Tuesday, July 07, 2009

Private School

So I'm a bit of a procrastinator. It was back in early '05 I started tossing around the idea of establishing my own private school, essentially an umbrella school as allowed by the Florida State statutes, out of sheer annoyance at jumping through homeschool hoops. Sure, Florida is minimally intrusive, a letter signifying your intent to homeschool and a yearly portfolio review or submission of standardized testing results plus a letter terminating your home education program, but we moved around a lot and registering, unregistering, re-registering, hoping the newest batch of county officials wouldn't overstep their bounds, and keeping track of heaps of papers, most of which invariably ended up in storage at the bottom of an enormous stack of boxes in the garage, got to be tiresome. With the additional complications and costs involved in securing non-profit status and incorporation, and difficulties experienced by another friend attempting to set up her own umbrella school, I got discouraged. After a while, when I was confident I sorta kinda knew what I was doing as far as homeschooling went, and had standardized test scores to back me up (for all the doubters out there), as well as having the added advantage of Permanent Australian Resident status to confuse and confound the authorities, I let the idea lapse and we simply dropped off the homeschool radar entirely (at least until we got to Australia, but that's a whole 'nother story.)

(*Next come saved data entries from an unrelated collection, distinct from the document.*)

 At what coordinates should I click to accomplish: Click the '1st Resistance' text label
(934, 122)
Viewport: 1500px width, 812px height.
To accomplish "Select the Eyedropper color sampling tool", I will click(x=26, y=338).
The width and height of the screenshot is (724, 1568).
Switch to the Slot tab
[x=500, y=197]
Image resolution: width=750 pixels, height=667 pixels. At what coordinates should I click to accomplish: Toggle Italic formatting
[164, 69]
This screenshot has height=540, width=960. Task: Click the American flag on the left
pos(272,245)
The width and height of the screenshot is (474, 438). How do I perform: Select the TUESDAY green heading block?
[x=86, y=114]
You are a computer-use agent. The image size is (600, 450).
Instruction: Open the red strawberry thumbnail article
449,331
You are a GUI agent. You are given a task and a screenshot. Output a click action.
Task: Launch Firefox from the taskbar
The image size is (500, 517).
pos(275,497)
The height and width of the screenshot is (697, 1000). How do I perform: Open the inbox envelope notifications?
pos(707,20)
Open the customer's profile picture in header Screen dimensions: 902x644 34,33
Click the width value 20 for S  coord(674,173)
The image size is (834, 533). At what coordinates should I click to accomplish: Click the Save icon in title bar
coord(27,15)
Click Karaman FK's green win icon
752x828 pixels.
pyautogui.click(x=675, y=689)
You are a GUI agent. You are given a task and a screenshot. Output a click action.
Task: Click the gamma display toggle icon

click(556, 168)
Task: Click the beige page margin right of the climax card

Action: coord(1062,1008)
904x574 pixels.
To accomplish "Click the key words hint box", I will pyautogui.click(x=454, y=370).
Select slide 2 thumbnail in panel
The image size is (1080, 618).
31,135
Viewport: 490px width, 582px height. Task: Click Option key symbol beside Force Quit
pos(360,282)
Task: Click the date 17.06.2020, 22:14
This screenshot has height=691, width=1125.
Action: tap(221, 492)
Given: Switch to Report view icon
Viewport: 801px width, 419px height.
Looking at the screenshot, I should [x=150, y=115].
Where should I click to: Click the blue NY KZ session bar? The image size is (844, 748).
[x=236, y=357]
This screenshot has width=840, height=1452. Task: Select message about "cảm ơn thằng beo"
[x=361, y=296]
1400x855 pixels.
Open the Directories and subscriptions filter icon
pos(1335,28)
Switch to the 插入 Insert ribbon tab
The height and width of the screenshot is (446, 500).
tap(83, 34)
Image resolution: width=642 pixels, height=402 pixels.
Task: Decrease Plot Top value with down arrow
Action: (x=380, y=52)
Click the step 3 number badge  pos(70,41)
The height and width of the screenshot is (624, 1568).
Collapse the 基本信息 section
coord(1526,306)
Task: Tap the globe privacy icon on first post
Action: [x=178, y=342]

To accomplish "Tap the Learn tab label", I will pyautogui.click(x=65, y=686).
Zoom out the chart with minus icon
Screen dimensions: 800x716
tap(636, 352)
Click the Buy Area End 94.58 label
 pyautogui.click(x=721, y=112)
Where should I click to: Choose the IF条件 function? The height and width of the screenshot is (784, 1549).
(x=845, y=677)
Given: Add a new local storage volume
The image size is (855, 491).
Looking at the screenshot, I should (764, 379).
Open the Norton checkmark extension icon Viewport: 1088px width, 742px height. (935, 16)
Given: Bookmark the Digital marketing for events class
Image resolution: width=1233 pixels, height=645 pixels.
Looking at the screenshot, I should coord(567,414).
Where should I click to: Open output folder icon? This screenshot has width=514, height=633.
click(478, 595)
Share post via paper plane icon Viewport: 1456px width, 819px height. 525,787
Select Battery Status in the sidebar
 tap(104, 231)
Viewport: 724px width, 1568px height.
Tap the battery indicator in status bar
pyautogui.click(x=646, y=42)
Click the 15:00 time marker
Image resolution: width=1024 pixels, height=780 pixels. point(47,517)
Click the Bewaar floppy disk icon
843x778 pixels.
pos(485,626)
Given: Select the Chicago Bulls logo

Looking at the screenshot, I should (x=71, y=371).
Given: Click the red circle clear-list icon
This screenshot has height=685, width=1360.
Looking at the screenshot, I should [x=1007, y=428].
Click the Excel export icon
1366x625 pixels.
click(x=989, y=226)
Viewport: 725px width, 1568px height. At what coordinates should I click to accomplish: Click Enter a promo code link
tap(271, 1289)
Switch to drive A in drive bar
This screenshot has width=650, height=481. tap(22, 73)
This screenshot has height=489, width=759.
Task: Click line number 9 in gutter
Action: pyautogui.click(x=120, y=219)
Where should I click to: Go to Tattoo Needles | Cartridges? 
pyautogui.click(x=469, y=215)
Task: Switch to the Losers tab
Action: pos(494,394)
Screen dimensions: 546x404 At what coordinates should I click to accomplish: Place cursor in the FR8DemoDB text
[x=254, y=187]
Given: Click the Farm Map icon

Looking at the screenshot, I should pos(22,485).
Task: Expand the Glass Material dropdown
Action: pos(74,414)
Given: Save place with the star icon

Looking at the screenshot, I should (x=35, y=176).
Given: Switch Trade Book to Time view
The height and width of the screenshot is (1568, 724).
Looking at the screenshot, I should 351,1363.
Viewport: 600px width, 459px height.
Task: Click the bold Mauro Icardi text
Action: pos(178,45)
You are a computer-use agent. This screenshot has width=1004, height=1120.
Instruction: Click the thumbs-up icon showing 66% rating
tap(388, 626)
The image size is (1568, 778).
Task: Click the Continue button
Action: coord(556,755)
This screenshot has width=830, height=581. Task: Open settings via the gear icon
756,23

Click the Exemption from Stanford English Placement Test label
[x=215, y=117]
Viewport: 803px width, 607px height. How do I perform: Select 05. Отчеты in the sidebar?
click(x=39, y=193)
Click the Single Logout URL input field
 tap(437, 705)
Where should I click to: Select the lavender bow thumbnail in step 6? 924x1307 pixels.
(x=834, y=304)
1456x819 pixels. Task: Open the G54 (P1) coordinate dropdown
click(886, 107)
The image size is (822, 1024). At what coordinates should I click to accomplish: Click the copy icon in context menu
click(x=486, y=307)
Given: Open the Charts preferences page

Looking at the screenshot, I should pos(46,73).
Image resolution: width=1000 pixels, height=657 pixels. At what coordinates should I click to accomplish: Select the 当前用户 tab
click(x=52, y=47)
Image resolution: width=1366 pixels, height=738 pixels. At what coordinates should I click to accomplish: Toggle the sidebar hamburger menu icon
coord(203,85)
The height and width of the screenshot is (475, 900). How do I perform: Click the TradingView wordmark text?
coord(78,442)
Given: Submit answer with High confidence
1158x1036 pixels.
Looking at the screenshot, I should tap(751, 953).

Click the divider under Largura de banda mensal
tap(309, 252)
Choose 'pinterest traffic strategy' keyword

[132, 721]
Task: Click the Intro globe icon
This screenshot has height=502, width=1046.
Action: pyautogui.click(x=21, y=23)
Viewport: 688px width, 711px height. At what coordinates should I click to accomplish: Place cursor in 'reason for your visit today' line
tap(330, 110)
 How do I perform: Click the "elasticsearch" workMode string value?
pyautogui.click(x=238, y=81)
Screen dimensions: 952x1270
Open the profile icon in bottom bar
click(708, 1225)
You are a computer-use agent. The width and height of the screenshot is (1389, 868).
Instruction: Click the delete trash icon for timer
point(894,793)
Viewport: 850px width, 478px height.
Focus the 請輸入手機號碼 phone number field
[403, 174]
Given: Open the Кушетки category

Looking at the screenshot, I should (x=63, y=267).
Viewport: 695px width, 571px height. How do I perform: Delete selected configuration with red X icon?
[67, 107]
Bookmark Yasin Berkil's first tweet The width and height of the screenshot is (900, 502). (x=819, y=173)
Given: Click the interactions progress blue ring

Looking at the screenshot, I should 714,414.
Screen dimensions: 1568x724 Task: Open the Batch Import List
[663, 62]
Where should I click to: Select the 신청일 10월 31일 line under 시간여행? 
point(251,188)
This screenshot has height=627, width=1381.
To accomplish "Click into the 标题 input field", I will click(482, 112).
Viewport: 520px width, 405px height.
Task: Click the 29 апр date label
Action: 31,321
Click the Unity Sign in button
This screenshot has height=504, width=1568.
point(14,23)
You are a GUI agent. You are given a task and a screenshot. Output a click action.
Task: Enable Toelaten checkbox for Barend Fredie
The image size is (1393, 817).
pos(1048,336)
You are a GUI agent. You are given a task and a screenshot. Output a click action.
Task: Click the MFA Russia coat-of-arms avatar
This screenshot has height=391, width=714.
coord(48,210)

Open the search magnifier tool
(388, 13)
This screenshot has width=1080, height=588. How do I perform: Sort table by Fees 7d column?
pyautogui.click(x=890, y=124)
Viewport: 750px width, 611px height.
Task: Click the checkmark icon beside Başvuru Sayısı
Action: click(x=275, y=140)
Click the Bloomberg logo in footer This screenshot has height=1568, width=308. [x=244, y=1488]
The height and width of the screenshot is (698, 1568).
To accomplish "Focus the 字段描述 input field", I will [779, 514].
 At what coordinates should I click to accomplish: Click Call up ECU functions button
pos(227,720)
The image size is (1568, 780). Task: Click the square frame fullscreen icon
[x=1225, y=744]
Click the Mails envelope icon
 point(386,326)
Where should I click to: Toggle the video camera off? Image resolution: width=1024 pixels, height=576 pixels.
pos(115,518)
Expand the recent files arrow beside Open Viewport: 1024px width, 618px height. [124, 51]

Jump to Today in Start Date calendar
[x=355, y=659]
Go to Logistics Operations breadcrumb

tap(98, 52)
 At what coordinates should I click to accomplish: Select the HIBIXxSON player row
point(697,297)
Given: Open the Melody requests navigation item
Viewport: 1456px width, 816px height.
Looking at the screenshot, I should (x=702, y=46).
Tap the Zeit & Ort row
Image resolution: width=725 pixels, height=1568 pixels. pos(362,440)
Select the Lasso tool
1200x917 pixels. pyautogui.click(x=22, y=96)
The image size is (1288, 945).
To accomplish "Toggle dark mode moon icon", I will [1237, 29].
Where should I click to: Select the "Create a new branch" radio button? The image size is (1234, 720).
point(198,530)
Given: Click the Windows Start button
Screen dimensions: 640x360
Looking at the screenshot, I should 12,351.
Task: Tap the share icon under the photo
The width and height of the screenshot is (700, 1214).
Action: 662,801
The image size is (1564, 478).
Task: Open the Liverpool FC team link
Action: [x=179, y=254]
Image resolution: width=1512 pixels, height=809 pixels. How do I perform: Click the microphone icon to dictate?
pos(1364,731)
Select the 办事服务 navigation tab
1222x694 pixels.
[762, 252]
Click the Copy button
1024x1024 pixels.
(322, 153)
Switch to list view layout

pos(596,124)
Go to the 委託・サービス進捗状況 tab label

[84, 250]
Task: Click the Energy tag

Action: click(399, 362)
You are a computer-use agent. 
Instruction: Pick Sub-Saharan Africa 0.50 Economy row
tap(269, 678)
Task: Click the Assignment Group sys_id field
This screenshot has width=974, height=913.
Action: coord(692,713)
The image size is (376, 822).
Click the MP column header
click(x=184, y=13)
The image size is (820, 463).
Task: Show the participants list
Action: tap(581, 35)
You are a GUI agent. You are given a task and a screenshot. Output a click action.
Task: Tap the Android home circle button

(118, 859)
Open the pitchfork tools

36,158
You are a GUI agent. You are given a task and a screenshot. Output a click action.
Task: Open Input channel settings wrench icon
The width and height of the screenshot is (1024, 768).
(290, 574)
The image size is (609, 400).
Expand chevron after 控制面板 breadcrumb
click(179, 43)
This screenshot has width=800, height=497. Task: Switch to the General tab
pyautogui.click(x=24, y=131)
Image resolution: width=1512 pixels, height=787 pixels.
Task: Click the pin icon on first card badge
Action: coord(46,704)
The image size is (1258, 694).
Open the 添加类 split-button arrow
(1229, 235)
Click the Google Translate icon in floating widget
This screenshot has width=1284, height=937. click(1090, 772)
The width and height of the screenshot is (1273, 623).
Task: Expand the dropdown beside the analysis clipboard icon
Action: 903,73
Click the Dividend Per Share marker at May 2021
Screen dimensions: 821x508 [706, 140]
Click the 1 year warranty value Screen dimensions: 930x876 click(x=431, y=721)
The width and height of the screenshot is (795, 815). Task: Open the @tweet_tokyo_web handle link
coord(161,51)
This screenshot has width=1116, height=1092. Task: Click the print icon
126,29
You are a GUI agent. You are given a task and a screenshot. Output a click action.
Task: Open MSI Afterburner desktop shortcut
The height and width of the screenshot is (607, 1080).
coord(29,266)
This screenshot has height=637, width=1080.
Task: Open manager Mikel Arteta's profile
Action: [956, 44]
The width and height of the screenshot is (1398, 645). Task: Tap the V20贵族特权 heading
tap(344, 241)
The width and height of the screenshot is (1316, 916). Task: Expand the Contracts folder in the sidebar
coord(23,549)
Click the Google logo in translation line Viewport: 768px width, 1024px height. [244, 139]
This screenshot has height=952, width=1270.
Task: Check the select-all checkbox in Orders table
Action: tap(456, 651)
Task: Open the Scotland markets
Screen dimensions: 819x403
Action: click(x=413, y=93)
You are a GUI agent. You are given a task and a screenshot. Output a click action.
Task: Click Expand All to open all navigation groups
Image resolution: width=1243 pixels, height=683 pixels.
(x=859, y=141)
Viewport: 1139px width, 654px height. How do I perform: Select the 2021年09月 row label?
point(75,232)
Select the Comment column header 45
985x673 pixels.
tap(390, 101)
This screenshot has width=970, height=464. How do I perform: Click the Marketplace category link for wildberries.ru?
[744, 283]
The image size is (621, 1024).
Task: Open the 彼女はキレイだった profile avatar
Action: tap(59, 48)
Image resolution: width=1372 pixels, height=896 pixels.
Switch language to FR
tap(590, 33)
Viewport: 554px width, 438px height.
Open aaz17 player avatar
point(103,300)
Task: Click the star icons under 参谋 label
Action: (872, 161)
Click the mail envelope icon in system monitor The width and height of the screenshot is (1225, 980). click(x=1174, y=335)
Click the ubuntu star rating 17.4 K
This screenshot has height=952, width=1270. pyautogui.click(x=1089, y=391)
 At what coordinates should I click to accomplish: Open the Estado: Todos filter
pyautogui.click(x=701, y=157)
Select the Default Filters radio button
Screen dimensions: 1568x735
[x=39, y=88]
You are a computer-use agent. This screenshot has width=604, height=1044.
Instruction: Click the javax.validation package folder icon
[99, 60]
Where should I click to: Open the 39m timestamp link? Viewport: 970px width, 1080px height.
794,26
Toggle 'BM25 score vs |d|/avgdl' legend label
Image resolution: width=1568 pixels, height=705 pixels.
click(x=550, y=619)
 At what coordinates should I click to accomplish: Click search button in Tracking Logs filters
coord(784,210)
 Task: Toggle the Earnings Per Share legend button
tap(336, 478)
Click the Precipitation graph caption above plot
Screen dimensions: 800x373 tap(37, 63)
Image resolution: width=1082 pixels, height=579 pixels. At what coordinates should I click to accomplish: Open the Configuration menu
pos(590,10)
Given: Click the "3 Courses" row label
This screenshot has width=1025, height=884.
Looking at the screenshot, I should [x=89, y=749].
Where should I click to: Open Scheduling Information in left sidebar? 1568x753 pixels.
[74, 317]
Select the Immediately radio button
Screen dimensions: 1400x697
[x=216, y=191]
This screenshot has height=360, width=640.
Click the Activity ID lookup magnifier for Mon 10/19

Now though, with Sarabelle preparing for college, our conversations with college admissions officers over the acceptance of courses taken in a home education program have been varied and frustrating. The officer at one of her preferred schools was skeptical about the idea and indicated they would readily accept a homeschool diploma certified by the state or county board of education (no such thing in Florida) or a GED. However, in Charlotte County, any student under the age of 18 interested in taking the GED first has to obtain a special waiver, attend a career counseling meeting, and take a pre-test. Based on the results of the pre-test, tutoring may be required before the student is permitted to sit the actual GED exam. Even if the student in question plans not to drop-out but to go directly to an institution of higher learning. Idiotic. Would the prospective college have any problem accepting a student from a small, unaccredited private school? Not at all. Thus the renewed interest in the umbrella school.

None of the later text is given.